Our recent focus has been on enhancers and their transcripts (eRNAs) which we detect and study by leveraging true measures of nascent transcription. We have utilized the GRO-seq protocol to gain insight in the behavior of the tumor suppressor transcription factor p53 and CDK8-Mediator. More recently we have significantly improved both the GRO-seq protocol and developed numerous algorithms for GRO-seq analysis. Our work shows that eRNAs originate from active transcription factor binding sites, allowing us to identify which transcription factors are currently active in any particular cell type. Additionally we have demonstrated the ability to identify the key initial transcriptional responders upon drug treatment using our GRO-seq techniques.
Assays such as chromatin immunoprecipitation (ChIP) coupled with steady state measures of expression (RNA-seq) have dramatically influenced our understanding of transcriptional regulation. Transcriptional regulation is largely governed by the interaction of DNA with DNA-binding proteins, including transcription factors, nucleosomes, histone-modifying enzymes, and basal transcriptional machinery. We have demonstrated that transcription factor binding sites rapidly turn over, even at close evolutionary distances. Therefore, to really understand the mechanisms of regulation requires comparisons at close evolutionary distances, such as between individuals within a species. Likewise, we have shown that the act of transcription itself can have a regulatory effect on nearby sites of transcription.

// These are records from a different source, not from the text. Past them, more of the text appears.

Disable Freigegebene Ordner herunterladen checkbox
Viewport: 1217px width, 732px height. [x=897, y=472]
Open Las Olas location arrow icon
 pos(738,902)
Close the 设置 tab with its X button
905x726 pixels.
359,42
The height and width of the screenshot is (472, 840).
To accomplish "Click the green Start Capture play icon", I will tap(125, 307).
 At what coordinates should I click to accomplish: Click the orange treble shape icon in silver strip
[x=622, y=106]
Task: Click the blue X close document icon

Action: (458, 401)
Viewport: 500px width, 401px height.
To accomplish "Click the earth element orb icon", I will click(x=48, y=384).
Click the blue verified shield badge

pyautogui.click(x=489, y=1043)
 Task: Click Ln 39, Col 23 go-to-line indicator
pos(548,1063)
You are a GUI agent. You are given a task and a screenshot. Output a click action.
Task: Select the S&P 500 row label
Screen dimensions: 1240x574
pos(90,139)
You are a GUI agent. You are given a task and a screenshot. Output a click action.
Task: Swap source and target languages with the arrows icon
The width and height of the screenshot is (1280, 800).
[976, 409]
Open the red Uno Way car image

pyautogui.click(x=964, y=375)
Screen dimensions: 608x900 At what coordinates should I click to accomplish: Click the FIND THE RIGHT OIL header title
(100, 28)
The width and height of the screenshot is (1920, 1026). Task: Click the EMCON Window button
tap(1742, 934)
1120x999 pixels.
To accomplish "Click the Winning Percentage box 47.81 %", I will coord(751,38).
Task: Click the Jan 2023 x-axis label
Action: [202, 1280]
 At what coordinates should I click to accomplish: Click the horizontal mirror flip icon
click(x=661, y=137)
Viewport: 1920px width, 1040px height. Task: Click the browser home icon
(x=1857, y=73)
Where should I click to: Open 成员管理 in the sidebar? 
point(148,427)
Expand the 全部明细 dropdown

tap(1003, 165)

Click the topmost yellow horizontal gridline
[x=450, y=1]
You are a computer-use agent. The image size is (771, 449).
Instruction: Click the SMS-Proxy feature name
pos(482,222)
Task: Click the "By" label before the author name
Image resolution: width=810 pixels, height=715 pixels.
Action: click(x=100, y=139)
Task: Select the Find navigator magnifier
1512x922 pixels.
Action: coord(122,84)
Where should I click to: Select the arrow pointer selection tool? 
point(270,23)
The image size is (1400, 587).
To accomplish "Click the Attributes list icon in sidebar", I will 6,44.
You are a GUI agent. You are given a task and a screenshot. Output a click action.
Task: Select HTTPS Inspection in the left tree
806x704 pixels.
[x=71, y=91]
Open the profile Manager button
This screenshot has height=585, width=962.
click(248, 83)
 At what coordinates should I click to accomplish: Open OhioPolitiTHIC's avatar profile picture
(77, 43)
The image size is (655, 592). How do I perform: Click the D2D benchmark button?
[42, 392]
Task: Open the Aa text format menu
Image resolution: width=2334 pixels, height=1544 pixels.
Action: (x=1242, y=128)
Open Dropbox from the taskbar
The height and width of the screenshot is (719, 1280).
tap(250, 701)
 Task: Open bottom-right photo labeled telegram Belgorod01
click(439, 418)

Aneuploidy, an abnormal chromosome copy number, is observed frequently in nature and contributes significantly to population diversity. It has been associated with antifungal drug resistance in yeast, liver regeneration in humans, and rapid adaptation in experimental evolution studies. Despite its widespread existence, aneuploidy is generally detrimental to eukaryotic cells and strongly co-associates with cell death, developmental defects and cancer. Understanding the molecular mechanisms underlying how aneuploidy impacts a cell will provide critical insights into the costs and benefits of aneuploidy.
When we embark on a scientific collaboration, we focus on projects asking questions that are of particular interest to understanding transcriptional regulation or present particular computational challenges. We work with investigators within the University of Colorado community, at other academic research institutions across the country, and in industry.